TASK GOAL
Render the entries below as a JSON list of strings, one string for each line, leaving out any blank lines. Begin with the line that contains "Task: Open the Viktor Gyoekeres topic tag" and go on through the line that contains "Action: pyautogui.click(x=672, y=509)", including both of those lines.

STORED RECORDS
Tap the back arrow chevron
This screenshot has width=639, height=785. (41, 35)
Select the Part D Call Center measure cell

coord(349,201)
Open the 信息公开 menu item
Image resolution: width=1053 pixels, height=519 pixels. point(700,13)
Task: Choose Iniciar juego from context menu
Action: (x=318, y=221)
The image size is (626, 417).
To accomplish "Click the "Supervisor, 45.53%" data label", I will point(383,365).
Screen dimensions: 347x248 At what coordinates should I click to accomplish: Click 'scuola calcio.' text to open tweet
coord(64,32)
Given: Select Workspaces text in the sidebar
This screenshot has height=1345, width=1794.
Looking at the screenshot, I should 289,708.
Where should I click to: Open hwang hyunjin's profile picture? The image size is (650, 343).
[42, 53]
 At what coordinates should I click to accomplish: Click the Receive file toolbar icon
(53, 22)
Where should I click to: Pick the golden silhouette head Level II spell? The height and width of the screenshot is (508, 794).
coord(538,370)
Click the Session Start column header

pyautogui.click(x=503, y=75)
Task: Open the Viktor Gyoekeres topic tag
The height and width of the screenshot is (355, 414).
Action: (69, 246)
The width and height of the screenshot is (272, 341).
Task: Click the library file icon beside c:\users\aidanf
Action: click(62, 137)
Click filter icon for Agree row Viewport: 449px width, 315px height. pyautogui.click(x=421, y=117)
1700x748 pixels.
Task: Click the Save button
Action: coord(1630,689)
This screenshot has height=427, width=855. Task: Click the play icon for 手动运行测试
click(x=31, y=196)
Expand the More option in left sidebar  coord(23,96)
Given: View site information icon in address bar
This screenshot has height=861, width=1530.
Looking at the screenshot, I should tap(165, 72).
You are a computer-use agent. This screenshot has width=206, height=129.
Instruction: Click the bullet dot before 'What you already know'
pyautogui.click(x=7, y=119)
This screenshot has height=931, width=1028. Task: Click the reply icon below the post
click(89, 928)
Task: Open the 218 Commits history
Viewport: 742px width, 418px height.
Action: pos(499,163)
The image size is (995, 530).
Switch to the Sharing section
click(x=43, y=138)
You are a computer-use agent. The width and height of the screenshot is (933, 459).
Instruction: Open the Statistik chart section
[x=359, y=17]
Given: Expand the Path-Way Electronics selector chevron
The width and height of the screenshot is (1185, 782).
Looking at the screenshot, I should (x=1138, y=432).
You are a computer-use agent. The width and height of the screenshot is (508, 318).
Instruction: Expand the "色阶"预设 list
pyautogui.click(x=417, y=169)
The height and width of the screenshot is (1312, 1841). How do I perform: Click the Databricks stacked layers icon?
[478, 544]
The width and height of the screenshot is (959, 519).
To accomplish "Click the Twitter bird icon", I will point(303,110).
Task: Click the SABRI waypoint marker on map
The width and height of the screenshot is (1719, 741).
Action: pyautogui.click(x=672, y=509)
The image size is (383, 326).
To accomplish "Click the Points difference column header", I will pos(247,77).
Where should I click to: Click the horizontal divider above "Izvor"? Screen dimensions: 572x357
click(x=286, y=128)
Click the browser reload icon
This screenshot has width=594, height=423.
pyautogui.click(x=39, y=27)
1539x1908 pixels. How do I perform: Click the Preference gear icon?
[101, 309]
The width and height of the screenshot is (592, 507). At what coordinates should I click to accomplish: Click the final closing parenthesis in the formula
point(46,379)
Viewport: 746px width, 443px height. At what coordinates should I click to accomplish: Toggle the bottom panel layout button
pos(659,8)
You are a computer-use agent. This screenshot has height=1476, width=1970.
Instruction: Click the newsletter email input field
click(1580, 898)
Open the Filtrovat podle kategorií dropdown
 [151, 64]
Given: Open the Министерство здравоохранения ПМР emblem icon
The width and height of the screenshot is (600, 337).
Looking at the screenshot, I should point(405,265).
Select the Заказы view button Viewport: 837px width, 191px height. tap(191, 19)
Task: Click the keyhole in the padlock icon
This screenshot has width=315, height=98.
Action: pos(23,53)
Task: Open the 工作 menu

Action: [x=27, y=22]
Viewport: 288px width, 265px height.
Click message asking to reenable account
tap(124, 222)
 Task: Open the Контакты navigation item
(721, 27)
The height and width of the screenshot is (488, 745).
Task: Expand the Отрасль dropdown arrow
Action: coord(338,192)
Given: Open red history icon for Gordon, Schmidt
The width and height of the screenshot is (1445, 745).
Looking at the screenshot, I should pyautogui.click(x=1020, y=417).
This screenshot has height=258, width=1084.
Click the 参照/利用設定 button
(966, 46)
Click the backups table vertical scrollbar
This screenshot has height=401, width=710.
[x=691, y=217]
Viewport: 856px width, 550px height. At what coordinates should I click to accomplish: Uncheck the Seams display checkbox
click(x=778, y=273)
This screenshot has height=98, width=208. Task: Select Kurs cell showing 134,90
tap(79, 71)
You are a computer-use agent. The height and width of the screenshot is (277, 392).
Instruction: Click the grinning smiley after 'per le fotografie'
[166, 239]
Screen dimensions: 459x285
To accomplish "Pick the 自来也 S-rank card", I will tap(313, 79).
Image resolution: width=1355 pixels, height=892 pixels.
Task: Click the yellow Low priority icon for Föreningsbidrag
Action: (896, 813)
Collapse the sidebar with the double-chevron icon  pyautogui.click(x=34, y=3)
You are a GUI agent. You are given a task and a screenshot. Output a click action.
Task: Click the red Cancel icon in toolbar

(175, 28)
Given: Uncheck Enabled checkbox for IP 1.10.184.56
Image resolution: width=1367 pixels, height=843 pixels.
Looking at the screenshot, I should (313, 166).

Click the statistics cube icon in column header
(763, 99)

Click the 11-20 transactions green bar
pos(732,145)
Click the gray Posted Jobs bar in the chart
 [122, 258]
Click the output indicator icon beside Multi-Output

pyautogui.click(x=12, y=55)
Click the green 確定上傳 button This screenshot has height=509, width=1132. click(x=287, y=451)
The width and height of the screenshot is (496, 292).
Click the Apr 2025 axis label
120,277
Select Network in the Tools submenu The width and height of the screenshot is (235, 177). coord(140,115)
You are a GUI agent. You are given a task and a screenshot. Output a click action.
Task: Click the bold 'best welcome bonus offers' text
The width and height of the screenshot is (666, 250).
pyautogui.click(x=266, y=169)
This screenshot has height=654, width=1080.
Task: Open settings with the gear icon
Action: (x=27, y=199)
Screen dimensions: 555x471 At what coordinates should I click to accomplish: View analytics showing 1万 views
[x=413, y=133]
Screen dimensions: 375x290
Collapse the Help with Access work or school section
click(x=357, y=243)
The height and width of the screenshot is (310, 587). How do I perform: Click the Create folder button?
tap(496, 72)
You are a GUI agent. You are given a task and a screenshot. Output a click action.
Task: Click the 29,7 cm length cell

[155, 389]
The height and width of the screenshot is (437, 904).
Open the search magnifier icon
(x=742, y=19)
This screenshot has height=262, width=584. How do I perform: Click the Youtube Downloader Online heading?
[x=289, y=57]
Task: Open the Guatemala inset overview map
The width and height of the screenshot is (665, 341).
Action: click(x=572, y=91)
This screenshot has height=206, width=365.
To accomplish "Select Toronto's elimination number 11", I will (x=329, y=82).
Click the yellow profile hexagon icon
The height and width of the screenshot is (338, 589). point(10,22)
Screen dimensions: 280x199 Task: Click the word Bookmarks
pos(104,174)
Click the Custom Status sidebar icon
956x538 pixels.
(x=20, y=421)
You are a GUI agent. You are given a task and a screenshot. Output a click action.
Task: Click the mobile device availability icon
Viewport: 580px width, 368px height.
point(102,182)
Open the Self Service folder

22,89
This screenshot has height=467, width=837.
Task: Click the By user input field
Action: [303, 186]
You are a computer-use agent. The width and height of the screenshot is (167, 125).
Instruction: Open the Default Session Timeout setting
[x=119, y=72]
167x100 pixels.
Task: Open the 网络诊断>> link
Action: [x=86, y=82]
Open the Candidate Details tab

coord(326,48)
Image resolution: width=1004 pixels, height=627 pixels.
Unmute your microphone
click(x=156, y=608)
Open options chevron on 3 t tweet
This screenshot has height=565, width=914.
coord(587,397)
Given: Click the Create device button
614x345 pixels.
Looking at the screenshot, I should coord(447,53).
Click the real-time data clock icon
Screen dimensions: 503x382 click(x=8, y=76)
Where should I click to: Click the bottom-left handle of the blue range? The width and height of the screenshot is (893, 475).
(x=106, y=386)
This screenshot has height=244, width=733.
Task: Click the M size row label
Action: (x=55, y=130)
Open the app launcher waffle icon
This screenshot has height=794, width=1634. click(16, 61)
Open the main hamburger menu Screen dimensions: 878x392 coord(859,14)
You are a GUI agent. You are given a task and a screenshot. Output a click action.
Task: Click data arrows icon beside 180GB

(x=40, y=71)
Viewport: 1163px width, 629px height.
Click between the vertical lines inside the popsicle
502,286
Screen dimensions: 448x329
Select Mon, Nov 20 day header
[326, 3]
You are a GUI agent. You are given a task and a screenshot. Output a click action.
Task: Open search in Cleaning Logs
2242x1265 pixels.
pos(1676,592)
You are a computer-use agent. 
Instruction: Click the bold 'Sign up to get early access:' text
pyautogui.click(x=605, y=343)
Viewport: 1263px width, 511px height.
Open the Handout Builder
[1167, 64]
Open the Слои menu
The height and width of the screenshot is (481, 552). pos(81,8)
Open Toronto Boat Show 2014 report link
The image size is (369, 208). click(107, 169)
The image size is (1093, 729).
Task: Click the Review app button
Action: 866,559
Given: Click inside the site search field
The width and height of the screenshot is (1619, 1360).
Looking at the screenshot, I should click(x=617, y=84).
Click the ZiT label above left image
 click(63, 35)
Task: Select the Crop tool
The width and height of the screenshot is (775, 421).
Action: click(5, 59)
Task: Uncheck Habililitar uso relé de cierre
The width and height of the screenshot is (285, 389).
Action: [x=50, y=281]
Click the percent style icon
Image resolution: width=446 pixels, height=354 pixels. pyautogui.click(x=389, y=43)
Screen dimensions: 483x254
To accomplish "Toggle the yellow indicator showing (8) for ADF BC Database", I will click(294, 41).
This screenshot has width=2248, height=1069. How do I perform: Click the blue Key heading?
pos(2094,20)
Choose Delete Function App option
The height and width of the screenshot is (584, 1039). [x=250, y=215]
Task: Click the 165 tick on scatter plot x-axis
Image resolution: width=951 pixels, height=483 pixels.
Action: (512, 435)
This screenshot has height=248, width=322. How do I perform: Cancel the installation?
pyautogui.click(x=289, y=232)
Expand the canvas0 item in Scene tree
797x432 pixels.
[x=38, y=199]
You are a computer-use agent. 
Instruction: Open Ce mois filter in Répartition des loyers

RESULT
[
  "Task: Open the Viktor Gyoekeres topic tag",
  "The height and width of the screenshot is (355, 414).",
  "Action: (69, 246)",
  "The width and height of the screenshot is (272, 341).",
  "Task: Click the library file icon beside c:\\users\\aidanf",
  "Action: click(62, 137)",
  "Click filter icon for Agree row Viewport: 449px width, 315px height. pyautogui.click(x=421, y=117)",
  "1700x748 pixels.",
  "Task: Click the Save button",
  "Action: coord(1630,689)",
  "This screenshot has height=427, width=855. Task: Click the play icon for 手动运行测试",
  "click(x=31, y=196)",
  "Expand the More option in left sidebar  coord(23,96)",
  "Given: View site information icon in address bar",
  "This screenshot has height=861, width=1530.",
  "Looking at the screenshot, I should tap(165, 72).",
  "You are a computer-use agent. This screenshot has width=206, height=129.",
  "Instruction: Click the bullet dot before 'What you already know'",
  "pyautogui.click(x=7, y=119)",
  "This screenshot has height=931, width=1028. Task: Click the reply icon below the post",
  "click(89, 928)",
  "Task: Open the 218 Commits history",
  "Viewport: 742px width, 418px height.",
  "Action: pos(499,163)",
  "The image size is (995, 530).",
  "Switch to the Sharing section",
  "click(x=43, y=138)",
  "You are a computer-use agent. The width and height of the screenshot is (933, 459).",
  "Instruction: Open the Statistik chart section",
  "[x=359, y=17]",
  "Given: Expand the Path-Way Electronics selector chevron",
  "The width and height of the screenshot is (1185, 782).",
  "Looking at the screenshot, I should (x=1138, y=432).",
  "You are a computer-use agent. The width and height of the screenshot is (508, 318).",
  "Instruction: Expand the \"色阶\"预设 list",
  "pyautogui.click(x=417, y=169)",
  "The height and width of the screenshot is (1312, 1841). How do I perform: Click the Databricks stacked layers icon?",
  "[478, 544]",
  "The width and height of the screenshot is (959, 519).",
  "To accomplish \"Click the Twitter bird icon\", I will point(303,110).",
  "Task: Click the SABRI waypoint marker on map",
  "The width and height of the screenshot is (1719, 741).",
  "Action: pyautogui.click(x=672, y=509)"
]